Raid Parity and Checksum Vectorization
In April Rick Wagner profiled SDSC's Comet system, and found that RAID parity and checksum calculations were the main bottleneck slowing down ZFS's read and write bandwidth. Since then, people have rewritten these algorithms to take advantage of SSE and AVX vector instructions. The purpose of my testing has been to measure how performance has changed with these vectorization patches.
Procedure
Testing was performed using two of SDSC's Wombat servers, each with two 8-core Ivy Bridge Xeon E5-2650 v2 processors, with 126GB RAM at 1867 MHz, which allowed us to test SSE and AVX128, but not AVX2. For the zpools, we used eight data drives and 0-3 parity drives, depending on the parity level (0 for striped). The pools each have a total capacity of 29.6TB, not including parity data.

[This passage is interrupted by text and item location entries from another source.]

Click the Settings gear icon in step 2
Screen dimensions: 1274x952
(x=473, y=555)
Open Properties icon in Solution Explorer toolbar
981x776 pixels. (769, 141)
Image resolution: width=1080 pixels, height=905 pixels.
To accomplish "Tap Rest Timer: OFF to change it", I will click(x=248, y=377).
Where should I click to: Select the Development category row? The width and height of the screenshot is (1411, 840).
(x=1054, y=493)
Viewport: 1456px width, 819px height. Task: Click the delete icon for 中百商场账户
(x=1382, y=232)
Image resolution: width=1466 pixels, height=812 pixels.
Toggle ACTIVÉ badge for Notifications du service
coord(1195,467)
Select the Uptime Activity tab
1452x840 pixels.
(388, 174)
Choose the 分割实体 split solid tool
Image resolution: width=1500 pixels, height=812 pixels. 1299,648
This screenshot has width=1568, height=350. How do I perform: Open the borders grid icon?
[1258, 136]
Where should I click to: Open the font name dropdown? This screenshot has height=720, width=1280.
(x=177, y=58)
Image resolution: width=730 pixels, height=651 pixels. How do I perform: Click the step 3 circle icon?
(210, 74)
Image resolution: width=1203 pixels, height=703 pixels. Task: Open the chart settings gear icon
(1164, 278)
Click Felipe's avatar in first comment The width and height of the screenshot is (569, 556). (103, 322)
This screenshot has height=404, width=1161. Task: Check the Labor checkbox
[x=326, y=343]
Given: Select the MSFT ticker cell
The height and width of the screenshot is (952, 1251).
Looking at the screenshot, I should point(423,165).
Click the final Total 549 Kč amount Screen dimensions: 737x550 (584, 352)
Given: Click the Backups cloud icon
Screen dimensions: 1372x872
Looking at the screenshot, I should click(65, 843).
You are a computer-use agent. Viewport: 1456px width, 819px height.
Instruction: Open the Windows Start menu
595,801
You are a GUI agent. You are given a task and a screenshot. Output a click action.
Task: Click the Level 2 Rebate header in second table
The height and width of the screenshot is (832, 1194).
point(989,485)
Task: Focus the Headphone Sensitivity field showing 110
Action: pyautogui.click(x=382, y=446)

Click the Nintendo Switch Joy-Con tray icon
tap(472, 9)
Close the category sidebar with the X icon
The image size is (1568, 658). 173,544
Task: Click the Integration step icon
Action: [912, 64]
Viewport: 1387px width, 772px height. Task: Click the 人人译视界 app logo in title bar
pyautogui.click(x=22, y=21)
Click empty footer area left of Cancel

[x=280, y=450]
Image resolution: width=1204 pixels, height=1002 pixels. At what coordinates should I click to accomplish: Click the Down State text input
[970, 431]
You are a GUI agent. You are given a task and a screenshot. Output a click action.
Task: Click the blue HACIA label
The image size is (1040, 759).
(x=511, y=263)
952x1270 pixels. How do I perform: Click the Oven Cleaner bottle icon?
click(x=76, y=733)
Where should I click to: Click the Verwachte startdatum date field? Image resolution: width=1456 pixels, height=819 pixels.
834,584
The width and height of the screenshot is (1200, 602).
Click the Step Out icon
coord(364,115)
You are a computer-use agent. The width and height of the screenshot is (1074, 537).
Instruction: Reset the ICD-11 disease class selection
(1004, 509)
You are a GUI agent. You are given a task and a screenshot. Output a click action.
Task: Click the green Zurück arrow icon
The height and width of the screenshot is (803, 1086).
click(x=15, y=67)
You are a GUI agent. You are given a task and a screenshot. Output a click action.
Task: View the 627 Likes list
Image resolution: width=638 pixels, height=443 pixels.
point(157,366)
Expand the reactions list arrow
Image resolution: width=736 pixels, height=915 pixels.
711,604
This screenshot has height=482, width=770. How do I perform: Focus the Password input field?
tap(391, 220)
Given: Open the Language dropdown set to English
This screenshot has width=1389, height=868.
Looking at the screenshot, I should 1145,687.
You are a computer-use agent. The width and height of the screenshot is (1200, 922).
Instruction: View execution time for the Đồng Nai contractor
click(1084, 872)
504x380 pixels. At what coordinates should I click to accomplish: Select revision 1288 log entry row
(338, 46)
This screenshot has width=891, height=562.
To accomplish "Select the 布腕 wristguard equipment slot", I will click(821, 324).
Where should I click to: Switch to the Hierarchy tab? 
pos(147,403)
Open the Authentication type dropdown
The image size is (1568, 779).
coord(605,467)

Testing consists of two stages, writing and reading. During the writing stage, 128GB of random data (generated with lrand48) is written to each of 4 files on a pool, concurrently. After a ten second pause we begin the reading stage, where dd is used to write each file to /dev/null, once again concurrently. During each of these stages zpool iostat data is recorded every 60 seconds, and the entire process is recorded with perf.
Results
Multiple Pool Tests
My first set of tests were with 6 pools per machine, to simulate how these servers are actually used. I did not test Raidz3 in this stage, because of a lack of drives. For the control I used commit #5475aad on the master branch. For testing the vectorization, I applied Dolbeau's patches to the control code, along with some of my own fixes. That code can be found here.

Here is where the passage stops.